Tuesday, November 29, 2011

La Universidad de Sevilla


The university experience in Spain is pretty different from that in the United States. The first week of school was a whole new round of culture shock. 

  • The Classrooms
In theory, there is a numbering system to the rooms. The campus that I attended all three of my classes in included two different faculties, Philology and Geography & History. The latter has classrooms numbered with roman numerals, and the former with normal numbers. But that’s about where the logic ends. Even with maps (still missing information), it took me half an hour to find each room during the first week. I’d even ask the local students, and nobody would have any idea where my classroom was. Super helpful huh?

  • The Professors
The professors are all really nice, although some can be relatively intimidating. The language barrier doesn’t help with that. They all really are accommodating, for the most part. Mumblers can be difficult: my professor for my class Political Ideologies and Social Movements in Contemporary Spain is a mumbler, and I really have to strain to pick up what he’s saying, which, more often than not, turns out to be a wild tangent anyway. More difficult than mumblers, however, are ramblers: I tested out a class called Contemporary Societies, where a professor really stood and professed, einstein tufts of gray hair flying every which way as I stared at his profound gestures and listened to not a word of his long rants about one thing or another. My favorite professor is my History of the “Iberoamerican” Independence, Maria Petit-Breuilh. She has a ridiculously high voice, but she’s super sweet and really wants to help us dumb americans out. Being from Chile, she has a very clear accent, which helps as well. 

  • The Students
Generally, the students have pretty thick Sevilla accents. And they talk really quickly. And they are, as a result, virtually impossible to understand. They are embarrassingly good at answering questions. I’m doing all I can to follow what goes on when they get some real good back-and-forth going. 

Being in class with Callie, though, has of course inevitably led to a handful of local friends. In my Languages of the World class, Callie randomly one day asked a girl sitting next to us if she wanted to go get coffee later. A little perturbed but open-minded, she said yes. Her name is Nuria, and she’s turned out to be a great friend and local guide. We’ve hung out on a couple of occasions, eating chestnuts and giggling about boy stupidity (universal, apparently). 

In my class Political Ideologies and Social Movements of Contemporary Spain (where “Contemporary” indicates the years 1800+), we asked a guy sitting next to us one day if he wouldn’t mind sharing with us his notes. He told us he didn’t take any. Luis wrote roughly two lines a day, if he decided he wanted to come to class, while I was typing 3-4 pages of frantic notes each class. Either it’s overkill on my part or a big F is heading in his direction from the exam department, but I suppose only time will tell. Luis, though, is something of an interesting guy. He’s 27, majoring in something politicky, and believes that one day capitalism will fail and that ultimately anarchy will be our governmental style. How he thinks that could ever possibly be stable is beyond me. He kept asking me to hang out with him outside of class, and towards the end of the semester Luis and I grabbed a couple of beers and spent something like four hours chatting about everything under the sun, even dabbling in a little English (his is kind of terrible, but don’t tell him I said that). 

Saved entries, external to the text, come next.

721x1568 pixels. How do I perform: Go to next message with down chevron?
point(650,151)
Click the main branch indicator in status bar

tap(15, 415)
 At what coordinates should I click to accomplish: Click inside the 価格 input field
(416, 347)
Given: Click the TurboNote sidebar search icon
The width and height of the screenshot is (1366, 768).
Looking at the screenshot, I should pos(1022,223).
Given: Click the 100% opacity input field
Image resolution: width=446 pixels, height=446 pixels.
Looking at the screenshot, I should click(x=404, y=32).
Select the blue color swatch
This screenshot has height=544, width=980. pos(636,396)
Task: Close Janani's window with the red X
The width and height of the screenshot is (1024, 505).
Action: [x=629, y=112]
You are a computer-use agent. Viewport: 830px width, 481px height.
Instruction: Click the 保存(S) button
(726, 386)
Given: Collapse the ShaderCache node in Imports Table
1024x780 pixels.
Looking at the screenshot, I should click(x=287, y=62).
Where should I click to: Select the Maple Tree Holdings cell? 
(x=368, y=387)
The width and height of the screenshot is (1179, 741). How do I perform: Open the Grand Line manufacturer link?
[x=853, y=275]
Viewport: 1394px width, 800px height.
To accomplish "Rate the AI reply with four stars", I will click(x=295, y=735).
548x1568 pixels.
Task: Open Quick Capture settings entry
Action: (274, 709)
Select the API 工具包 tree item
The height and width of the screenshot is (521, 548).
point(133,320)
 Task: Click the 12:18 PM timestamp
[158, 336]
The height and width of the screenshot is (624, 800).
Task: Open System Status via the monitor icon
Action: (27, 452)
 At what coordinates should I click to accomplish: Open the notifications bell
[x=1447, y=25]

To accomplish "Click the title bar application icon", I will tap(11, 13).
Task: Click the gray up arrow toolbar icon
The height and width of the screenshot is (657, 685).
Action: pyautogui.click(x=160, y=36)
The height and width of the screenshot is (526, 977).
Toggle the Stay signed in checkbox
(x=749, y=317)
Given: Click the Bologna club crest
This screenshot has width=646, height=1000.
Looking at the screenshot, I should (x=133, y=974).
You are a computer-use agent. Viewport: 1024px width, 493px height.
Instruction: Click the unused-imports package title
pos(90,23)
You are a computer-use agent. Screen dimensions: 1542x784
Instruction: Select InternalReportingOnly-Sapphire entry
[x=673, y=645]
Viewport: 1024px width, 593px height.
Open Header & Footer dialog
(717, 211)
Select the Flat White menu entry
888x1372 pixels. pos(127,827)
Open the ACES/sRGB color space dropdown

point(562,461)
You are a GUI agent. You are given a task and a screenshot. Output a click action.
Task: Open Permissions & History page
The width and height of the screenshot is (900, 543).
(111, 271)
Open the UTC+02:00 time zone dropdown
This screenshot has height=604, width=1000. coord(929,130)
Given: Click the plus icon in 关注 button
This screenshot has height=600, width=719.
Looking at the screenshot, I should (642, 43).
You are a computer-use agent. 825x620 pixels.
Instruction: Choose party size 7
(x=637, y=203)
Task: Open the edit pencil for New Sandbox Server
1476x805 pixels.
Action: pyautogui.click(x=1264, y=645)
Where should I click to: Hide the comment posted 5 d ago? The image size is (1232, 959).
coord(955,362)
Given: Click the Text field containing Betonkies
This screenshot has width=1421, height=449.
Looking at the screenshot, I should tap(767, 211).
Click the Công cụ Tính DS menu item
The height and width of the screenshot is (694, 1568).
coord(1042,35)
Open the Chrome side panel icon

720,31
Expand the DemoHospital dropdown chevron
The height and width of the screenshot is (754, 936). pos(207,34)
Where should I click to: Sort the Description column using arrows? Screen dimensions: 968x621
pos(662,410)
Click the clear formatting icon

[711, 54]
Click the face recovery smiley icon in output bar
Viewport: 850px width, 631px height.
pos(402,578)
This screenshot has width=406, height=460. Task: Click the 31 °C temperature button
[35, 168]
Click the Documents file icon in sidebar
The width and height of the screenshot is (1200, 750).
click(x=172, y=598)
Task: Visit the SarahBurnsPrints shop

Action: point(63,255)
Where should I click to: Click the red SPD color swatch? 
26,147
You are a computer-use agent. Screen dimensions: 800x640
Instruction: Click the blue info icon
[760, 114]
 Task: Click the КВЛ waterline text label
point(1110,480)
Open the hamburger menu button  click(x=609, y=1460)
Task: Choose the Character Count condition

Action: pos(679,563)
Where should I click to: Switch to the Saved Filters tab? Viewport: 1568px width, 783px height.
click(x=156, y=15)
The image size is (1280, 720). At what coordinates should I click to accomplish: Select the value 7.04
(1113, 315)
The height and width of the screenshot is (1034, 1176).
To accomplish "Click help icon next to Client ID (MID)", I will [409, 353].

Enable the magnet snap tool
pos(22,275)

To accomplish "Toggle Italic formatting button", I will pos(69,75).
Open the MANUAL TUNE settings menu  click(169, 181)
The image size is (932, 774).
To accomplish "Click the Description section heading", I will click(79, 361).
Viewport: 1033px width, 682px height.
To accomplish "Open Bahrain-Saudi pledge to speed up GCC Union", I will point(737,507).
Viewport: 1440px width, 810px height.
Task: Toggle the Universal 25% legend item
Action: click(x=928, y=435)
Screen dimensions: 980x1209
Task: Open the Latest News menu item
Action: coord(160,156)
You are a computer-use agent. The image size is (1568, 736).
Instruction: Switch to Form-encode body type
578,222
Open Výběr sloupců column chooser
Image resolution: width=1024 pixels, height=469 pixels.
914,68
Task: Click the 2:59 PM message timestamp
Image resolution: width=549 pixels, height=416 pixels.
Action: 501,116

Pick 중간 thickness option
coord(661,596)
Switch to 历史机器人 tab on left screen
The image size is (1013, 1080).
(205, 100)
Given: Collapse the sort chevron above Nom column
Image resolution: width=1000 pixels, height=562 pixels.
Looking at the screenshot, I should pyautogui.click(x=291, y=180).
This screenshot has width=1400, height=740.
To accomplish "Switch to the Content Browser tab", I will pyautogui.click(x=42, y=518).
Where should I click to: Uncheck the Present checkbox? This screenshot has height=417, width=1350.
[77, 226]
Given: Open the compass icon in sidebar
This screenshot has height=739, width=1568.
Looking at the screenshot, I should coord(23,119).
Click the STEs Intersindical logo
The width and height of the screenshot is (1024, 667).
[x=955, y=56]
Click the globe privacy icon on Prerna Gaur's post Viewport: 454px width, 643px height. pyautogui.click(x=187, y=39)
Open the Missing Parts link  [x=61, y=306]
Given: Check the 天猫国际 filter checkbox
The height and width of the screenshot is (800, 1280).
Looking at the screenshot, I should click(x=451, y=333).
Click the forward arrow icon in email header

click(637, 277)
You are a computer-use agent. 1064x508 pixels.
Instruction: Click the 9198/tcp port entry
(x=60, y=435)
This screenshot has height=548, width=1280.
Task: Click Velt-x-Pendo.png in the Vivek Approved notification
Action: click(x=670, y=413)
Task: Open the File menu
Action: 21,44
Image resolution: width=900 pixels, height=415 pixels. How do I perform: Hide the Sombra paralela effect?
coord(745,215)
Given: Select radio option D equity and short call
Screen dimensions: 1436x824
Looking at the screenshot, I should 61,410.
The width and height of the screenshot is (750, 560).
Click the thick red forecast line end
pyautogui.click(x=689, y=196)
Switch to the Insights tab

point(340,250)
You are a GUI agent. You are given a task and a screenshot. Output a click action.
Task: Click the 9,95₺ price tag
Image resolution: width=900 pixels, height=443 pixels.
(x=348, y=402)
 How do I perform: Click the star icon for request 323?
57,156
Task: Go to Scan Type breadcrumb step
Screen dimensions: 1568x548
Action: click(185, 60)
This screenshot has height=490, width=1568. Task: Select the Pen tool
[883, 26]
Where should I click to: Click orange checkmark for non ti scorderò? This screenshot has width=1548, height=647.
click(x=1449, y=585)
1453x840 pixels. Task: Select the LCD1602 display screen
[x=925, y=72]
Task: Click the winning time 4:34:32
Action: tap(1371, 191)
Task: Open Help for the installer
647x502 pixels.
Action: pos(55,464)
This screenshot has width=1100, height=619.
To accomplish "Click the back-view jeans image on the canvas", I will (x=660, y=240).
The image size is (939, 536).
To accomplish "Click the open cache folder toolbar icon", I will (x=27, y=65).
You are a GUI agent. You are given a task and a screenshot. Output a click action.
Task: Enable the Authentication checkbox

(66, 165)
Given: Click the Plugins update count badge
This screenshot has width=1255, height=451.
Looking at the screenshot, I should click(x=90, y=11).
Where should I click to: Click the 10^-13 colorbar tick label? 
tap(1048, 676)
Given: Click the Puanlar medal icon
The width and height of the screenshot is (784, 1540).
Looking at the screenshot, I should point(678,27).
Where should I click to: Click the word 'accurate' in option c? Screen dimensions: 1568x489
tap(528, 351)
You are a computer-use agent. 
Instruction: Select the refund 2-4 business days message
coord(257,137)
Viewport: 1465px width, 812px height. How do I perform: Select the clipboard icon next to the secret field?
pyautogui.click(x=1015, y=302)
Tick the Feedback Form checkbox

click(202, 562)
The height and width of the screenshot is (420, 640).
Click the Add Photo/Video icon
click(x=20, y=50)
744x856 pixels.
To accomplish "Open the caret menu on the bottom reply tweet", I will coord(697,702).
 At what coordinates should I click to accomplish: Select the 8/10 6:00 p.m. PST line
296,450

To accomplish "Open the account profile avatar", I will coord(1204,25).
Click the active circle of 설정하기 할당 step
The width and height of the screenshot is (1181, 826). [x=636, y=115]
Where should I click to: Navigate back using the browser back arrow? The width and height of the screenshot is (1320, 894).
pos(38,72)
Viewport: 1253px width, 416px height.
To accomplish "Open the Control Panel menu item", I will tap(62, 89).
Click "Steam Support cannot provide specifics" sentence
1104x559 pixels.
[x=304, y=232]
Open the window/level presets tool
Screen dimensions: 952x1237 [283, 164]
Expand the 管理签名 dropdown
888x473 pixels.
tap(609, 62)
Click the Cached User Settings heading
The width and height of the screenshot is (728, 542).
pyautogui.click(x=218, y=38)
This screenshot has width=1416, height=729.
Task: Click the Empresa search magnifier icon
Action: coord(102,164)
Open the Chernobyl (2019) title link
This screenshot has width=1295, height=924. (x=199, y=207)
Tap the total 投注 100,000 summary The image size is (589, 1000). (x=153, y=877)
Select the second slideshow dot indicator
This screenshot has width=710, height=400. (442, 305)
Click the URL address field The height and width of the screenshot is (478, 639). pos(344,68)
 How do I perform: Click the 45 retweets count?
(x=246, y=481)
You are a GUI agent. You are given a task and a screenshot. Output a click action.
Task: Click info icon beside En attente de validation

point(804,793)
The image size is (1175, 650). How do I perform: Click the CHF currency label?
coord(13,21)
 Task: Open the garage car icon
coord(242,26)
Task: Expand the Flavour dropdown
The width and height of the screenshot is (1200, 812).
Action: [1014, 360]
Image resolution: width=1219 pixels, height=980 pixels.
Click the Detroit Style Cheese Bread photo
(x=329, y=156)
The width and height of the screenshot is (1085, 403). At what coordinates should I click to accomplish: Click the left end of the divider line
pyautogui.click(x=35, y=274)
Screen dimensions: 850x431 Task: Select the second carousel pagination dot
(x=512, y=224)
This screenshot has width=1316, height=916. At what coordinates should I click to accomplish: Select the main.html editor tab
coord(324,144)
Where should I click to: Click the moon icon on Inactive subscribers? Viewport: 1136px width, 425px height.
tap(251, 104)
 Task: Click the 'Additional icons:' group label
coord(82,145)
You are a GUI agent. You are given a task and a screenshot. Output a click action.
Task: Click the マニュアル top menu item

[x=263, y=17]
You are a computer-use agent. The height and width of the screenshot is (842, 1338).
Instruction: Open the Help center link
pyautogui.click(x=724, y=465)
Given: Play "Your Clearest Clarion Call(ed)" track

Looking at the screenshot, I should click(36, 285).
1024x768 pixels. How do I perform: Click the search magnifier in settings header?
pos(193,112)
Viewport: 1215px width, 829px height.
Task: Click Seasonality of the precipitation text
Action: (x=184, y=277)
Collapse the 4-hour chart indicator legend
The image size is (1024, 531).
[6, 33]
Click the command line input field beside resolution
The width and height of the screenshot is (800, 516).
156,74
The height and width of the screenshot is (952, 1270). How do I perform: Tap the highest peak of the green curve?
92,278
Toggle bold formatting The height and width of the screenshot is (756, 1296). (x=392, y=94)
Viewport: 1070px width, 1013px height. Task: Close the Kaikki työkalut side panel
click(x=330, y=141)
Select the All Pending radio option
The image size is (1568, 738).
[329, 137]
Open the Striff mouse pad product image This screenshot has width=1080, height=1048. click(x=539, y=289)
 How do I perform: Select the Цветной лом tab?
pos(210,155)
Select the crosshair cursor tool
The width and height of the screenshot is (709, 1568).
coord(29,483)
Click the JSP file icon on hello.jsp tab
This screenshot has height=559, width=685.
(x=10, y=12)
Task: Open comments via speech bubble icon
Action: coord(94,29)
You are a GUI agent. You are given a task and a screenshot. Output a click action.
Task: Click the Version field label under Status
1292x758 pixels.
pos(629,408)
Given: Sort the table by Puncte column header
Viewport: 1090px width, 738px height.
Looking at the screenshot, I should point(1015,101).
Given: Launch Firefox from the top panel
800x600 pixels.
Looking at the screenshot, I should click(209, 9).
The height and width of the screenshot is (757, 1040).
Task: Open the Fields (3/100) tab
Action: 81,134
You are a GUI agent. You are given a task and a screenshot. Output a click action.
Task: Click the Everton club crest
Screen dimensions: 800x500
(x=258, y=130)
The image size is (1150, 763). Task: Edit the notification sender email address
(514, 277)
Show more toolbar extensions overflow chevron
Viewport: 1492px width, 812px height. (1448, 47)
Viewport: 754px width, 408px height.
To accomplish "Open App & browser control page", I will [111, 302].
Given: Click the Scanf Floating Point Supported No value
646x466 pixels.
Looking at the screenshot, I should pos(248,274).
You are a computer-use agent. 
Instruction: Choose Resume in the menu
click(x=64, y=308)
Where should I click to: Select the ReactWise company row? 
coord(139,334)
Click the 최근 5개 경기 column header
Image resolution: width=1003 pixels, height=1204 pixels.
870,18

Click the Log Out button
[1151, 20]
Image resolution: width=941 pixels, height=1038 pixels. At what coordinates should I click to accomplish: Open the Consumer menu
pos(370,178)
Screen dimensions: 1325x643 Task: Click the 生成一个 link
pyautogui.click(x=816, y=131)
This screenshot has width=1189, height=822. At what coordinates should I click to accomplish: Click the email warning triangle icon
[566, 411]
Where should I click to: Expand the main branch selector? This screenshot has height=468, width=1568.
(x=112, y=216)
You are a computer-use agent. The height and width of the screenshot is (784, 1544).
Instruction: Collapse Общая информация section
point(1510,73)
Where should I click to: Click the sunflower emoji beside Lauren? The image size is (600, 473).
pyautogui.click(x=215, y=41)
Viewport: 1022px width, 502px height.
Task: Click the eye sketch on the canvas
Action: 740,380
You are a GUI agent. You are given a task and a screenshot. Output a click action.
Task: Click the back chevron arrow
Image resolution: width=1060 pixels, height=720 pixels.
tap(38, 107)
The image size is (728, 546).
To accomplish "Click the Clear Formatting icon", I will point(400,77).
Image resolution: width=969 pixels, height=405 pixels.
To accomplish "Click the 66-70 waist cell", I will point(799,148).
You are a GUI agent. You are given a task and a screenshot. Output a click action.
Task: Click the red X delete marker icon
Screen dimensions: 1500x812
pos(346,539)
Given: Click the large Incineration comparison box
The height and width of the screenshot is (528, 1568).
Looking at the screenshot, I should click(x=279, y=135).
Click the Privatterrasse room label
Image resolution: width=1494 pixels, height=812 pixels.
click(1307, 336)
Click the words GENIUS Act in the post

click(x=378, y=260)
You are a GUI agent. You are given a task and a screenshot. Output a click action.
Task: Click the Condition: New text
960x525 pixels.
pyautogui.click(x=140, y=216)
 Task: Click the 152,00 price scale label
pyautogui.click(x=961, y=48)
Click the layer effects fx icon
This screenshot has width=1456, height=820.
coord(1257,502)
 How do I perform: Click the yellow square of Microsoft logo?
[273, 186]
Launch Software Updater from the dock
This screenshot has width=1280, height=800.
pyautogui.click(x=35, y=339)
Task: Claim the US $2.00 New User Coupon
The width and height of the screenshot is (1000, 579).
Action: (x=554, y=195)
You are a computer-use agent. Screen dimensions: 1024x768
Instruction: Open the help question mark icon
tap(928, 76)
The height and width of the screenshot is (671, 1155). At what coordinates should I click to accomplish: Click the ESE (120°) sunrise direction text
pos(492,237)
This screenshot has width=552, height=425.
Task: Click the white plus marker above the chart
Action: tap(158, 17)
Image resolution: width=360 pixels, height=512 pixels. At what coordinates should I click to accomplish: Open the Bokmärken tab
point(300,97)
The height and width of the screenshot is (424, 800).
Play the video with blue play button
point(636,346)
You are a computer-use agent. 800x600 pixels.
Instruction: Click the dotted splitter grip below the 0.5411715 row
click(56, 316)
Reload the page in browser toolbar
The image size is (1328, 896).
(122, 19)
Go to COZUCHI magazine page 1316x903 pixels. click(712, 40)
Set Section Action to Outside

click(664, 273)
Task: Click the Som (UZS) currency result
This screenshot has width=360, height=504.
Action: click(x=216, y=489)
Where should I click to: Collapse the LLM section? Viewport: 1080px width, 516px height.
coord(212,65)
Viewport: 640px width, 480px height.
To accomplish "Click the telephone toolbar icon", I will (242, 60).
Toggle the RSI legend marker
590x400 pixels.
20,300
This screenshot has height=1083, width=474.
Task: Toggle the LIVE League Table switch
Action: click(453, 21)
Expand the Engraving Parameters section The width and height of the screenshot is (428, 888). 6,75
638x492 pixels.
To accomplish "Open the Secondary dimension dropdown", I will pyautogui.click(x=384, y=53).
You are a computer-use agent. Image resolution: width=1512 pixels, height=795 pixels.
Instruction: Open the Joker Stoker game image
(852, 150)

In a lot of classes are other foreign students, but very few are from the US: in Europe, there is a program known as Erasmus, wherein any student in the EU can study in any other university in the EU. Tons of people in my classes were French, German, Italian... It made for some pretty fun diversity. In one class, actually, I met some Japanese girls. It was very cute - and very strange to hear a Japanese accent in Spanish (“sí” was pretty much always “shi”). It led to a lot of inner merriment, and a lot of mental confusion when I would want to reply in Japanese (“Sou ne! Um, I mean, sí, claro.”) instead of Spanish when we talked. 

  • The Classes
I’m taking three classes here: Political Ideologies of and Social Movements of Contemporary Spain, History of Latin America’s Independence, and Languages of the World. I’m also taking one class with my program, a writing workshop. Political Ideologies is really all over the place. The professor literally sits at the front and just talks for 2 hours, leading down all kinds of tangents, and I'm just trying to type fast enough to keep up, before I actually realize it's not really relevant. We’ve had two teachers for this class, actually, and the first was unfortunately a mumbler. The second guy liked to stand and pace while he talked. I liked him better as a teacher, although tangents were more common with this guy. He was nice in office hours though, excited we were taking his class and keen to help us out. As for the rest of the classes, I think I’ve talked about them all in my Day in the Life post.

The class quality in Spain varied, depending on the class, but while I would say the content is probably up to par with anything I might take in the US, the way it was taught is very different. Work, and evaluation criteria, tends to be one big enormous scary exam at the end of the semester, 100% of the grade, as opposed to the US, where at least a couple essays if not additional homework assignments come into play. 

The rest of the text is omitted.